Page:

*****

Postby michaelbalk330 » Sun Jan 31, 2016 12:15 am

I decided to get my 330 GT mechanical working again so I rebuilt it, and found the diaphragm and valves all OK. While it clearly hadn't been rebuilt in decades, and someone had replaced the Pin that runs thru the body with a bolt and nut ( its the pin the hammer pivots on), the real issue wasn't the rubber pieces. The Hammer head was slightly worn ( pic ) and the bolt was slightly smaller diameter so there was excess movement of the hammer and assembly and not that much force is exerted on the Diaphragm when the hammer is hit. Its really a crappy design that any high school physics student could elucidate, and the "lever" action is poor, and the design lets this slight wear really become an issue.

*****

Problems:
1. Answer these about the forum post on the 330 GT rebuild:
(a) What condition were the diaphragm and valves in?
(b) What had the pin that runs through the body been replaced with?
(c) Which part showed slight wear?
2. Please keep writing the forum post on the 330 GT rebuild, picking up right after its final sentence.
The listing that comes after isn't needed for anything here.

Supplied data:
*****

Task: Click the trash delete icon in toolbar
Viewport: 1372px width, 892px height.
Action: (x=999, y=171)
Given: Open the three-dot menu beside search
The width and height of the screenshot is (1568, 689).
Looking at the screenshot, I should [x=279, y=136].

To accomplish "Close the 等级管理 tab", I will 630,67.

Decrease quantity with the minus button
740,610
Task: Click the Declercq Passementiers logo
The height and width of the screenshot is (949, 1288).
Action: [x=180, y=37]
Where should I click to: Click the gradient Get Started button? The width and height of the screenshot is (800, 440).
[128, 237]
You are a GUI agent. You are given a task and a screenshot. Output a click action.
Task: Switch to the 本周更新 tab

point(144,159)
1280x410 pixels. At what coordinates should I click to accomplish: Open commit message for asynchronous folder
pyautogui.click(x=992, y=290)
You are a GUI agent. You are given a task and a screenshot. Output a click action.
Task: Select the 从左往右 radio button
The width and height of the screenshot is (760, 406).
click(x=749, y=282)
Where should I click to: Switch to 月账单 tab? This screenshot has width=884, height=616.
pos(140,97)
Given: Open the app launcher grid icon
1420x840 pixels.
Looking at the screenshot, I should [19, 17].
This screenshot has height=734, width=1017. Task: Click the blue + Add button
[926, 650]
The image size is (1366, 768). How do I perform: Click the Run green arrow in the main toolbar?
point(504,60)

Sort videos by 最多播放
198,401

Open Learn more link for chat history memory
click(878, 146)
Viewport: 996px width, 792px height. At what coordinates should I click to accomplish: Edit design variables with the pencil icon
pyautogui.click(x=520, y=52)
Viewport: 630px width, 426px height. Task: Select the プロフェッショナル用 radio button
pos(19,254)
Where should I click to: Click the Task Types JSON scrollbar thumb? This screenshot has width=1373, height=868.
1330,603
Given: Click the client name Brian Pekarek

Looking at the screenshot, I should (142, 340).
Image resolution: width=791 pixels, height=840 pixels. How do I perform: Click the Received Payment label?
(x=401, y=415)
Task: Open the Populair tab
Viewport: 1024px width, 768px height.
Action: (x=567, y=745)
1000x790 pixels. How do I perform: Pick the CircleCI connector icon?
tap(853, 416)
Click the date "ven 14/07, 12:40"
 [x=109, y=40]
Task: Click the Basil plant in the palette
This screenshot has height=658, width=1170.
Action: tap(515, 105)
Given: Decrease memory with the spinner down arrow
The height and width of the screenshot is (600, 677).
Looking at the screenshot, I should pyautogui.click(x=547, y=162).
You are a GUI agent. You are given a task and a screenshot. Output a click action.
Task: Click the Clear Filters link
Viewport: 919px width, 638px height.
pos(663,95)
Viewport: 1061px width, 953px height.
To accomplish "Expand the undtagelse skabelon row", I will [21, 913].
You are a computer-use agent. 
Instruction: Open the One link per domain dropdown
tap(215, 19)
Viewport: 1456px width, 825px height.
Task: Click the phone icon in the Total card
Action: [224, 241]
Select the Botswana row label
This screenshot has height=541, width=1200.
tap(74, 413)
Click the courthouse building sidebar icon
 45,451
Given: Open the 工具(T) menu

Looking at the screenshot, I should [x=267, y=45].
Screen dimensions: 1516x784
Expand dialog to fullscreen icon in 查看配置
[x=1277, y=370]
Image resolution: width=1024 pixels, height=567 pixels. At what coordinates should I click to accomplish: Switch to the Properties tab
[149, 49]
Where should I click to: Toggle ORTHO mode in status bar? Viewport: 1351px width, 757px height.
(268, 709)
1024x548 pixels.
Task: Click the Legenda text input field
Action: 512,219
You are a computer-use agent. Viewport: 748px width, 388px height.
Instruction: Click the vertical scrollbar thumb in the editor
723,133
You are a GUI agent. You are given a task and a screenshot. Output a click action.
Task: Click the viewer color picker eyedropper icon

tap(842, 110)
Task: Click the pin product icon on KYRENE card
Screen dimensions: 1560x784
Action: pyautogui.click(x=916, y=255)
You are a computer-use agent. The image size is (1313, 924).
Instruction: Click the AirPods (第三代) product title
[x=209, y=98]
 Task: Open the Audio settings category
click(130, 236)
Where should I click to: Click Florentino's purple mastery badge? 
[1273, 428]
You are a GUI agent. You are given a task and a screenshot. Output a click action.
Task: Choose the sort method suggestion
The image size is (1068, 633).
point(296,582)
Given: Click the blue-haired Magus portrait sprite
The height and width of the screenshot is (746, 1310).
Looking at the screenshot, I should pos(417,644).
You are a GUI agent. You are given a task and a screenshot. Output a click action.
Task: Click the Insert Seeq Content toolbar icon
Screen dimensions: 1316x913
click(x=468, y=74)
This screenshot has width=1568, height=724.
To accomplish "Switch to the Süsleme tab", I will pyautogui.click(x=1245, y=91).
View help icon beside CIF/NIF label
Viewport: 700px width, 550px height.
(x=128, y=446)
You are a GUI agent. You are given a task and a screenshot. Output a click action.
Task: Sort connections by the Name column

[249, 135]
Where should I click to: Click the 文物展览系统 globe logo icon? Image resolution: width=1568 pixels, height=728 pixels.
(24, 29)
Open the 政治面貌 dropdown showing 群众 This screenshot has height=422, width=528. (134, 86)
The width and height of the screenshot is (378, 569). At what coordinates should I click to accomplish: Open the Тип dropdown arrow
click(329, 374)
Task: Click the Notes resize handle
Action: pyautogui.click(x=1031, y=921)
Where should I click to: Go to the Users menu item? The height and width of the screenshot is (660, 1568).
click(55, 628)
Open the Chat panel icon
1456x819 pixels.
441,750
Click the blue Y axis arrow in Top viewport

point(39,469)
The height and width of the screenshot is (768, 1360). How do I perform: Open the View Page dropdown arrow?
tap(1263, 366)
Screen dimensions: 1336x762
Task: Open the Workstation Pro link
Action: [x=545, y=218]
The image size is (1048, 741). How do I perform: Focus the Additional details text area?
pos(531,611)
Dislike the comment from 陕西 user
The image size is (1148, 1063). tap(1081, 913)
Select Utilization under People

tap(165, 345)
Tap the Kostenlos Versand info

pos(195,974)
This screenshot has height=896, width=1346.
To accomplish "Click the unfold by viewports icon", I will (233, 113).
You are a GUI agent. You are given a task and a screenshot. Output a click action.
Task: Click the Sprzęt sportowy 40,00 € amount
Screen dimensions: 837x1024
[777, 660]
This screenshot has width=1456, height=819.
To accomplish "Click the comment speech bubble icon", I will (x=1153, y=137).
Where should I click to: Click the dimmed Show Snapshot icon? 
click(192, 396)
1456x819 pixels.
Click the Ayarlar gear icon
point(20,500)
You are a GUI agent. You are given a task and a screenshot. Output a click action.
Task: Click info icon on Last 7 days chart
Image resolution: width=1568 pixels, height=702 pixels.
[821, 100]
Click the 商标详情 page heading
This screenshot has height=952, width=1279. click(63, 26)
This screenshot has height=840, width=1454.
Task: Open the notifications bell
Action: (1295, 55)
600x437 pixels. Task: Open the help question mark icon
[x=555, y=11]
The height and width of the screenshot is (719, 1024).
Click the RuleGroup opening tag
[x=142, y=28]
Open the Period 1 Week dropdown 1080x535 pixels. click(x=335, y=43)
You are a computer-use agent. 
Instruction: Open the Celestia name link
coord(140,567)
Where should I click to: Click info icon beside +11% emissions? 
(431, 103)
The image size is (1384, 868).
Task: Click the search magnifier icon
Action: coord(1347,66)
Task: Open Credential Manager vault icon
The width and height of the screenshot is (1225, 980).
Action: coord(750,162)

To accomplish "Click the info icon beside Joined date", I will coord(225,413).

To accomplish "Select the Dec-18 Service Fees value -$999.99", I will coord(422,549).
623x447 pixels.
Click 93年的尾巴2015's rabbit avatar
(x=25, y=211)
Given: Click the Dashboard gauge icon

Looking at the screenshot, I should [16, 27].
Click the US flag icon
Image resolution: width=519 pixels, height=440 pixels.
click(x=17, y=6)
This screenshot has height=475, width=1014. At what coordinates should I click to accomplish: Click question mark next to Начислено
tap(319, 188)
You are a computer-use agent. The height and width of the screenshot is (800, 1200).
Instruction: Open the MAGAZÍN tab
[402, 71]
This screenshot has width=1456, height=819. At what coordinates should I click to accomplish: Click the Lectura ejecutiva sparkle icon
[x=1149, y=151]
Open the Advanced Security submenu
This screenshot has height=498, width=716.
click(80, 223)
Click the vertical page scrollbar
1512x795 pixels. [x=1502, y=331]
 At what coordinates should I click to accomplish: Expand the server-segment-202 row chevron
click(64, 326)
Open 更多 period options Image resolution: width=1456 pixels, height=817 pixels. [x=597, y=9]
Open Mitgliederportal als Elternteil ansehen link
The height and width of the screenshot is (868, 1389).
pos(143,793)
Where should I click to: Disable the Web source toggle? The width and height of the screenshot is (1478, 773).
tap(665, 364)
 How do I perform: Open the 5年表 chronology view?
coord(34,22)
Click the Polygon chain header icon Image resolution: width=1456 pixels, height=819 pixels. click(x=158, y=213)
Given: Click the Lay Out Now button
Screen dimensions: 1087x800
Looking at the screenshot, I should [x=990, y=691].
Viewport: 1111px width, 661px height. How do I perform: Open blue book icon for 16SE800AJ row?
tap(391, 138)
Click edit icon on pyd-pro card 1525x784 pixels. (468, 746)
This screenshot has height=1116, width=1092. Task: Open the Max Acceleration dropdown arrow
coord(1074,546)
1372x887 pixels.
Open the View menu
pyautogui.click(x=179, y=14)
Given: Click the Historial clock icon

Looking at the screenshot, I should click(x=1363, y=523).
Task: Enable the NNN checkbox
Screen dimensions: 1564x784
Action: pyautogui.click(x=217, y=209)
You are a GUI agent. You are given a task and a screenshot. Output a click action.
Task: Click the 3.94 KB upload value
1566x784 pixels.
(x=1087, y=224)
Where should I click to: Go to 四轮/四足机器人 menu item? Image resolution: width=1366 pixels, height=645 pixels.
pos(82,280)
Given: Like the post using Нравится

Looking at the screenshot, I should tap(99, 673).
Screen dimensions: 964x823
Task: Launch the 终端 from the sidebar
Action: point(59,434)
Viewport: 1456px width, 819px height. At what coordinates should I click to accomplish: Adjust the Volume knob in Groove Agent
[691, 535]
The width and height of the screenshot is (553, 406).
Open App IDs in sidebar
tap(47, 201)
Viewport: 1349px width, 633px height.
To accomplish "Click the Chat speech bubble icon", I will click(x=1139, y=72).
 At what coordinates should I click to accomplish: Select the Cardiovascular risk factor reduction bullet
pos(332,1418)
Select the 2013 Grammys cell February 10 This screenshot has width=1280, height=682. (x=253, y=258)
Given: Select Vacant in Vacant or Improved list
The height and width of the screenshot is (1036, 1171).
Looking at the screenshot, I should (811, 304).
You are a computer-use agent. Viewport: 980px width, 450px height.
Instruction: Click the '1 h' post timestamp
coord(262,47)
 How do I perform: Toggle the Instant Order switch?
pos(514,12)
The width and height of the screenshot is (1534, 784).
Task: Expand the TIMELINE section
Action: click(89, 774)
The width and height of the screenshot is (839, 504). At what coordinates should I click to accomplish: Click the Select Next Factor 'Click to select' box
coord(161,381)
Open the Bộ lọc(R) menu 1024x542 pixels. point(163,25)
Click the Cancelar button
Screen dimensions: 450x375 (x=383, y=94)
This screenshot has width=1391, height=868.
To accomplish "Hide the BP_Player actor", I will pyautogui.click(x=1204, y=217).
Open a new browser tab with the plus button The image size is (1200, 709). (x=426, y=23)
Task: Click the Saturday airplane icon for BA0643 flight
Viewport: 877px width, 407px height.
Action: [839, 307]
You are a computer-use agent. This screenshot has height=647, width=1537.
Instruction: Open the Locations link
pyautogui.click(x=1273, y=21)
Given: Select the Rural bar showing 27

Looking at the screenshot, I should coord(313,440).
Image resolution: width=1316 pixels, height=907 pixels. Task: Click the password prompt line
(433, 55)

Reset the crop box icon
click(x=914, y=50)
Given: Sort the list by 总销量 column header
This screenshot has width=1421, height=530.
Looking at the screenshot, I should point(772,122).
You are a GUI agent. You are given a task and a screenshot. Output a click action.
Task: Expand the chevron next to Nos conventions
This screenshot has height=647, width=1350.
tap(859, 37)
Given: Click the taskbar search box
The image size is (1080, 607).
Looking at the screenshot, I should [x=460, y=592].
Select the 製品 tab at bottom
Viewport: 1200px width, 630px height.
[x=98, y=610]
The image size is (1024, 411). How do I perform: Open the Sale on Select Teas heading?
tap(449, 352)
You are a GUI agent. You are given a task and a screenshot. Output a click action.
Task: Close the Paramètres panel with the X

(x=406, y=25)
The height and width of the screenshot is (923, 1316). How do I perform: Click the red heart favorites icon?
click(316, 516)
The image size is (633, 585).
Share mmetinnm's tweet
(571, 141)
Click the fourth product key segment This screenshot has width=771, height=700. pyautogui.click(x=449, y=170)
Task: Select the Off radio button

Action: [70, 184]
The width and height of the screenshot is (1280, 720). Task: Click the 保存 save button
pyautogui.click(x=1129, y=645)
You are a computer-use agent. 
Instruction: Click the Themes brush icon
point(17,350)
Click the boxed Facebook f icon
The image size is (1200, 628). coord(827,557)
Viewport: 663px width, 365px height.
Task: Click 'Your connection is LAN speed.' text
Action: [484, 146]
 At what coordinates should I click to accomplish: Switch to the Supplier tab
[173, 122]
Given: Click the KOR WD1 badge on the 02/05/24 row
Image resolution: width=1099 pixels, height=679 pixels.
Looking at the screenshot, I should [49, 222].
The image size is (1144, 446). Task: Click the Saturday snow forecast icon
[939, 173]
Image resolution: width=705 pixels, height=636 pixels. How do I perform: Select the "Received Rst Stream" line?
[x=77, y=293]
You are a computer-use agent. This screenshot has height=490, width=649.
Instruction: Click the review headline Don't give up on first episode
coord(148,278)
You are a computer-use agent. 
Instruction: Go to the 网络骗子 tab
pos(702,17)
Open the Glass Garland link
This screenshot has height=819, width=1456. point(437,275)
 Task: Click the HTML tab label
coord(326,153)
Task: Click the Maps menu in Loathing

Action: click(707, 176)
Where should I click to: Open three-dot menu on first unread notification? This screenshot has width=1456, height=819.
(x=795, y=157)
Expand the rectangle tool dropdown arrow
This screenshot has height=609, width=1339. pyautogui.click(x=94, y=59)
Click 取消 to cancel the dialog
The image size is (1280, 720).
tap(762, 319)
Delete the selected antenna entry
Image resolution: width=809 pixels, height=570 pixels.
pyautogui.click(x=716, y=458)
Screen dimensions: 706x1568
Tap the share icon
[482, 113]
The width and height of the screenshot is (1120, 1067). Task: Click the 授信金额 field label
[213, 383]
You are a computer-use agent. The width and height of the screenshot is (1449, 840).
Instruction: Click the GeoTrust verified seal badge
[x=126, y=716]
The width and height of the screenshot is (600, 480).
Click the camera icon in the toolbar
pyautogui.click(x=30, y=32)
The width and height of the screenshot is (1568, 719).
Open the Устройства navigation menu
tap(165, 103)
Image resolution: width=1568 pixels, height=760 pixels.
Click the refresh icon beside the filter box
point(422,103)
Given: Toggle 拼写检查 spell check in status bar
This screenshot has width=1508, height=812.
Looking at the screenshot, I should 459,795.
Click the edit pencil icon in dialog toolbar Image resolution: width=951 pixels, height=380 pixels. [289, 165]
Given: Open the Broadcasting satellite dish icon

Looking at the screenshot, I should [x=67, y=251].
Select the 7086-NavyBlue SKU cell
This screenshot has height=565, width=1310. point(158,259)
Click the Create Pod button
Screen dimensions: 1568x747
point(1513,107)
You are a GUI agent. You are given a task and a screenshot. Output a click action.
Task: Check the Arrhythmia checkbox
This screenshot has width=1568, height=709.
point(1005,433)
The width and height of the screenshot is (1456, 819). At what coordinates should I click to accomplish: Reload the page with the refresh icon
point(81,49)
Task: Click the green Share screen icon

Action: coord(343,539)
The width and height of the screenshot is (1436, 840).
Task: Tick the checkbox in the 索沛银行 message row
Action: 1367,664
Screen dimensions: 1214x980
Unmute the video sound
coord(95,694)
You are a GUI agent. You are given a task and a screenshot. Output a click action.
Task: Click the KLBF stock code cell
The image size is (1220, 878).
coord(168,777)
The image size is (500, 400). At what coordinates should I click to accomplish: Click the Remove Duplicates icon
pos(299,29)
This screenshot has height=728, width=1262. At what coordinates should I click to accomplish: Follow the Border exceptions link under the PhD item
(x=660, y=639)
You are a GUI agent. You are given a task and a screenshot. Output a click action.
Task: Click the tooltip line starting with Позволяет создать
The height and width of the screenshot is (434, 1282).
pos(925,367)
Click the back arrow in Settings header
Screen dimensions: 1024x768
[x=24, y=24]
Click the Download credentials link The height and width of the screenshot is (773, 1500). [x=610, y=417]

*****

Answers to the exercise:
1.
(a) They were all OK.
(b) A bolt and nut.
(c) The hammer head.

2.
Now that its all back together, everything is tight mechanically as designed, with new pins, valves and gaskets. It works- but I still get low fuel pressure. I can drive the car and it doesnt stall ( which is used to do at idle within a very short amount of time after turning off the Electronic pump) . But if I drive at 3-4000 RPM for a minute, the pump can't keep up. The regulator never fills more than 25% ( where as with the e-pump its full).

My question is this:
I have already made the phenolic spacer block a bit thinner.
Do I continue to make it thinner until I get adequate PSI?

I have clearly made progress, but I would like to have my mechanical pump work perfeclty. I am sure the pump it put together correctly as I can hear and feel the diaphragm movement and pumping action, and have rebuilt numerous other fuel pumps.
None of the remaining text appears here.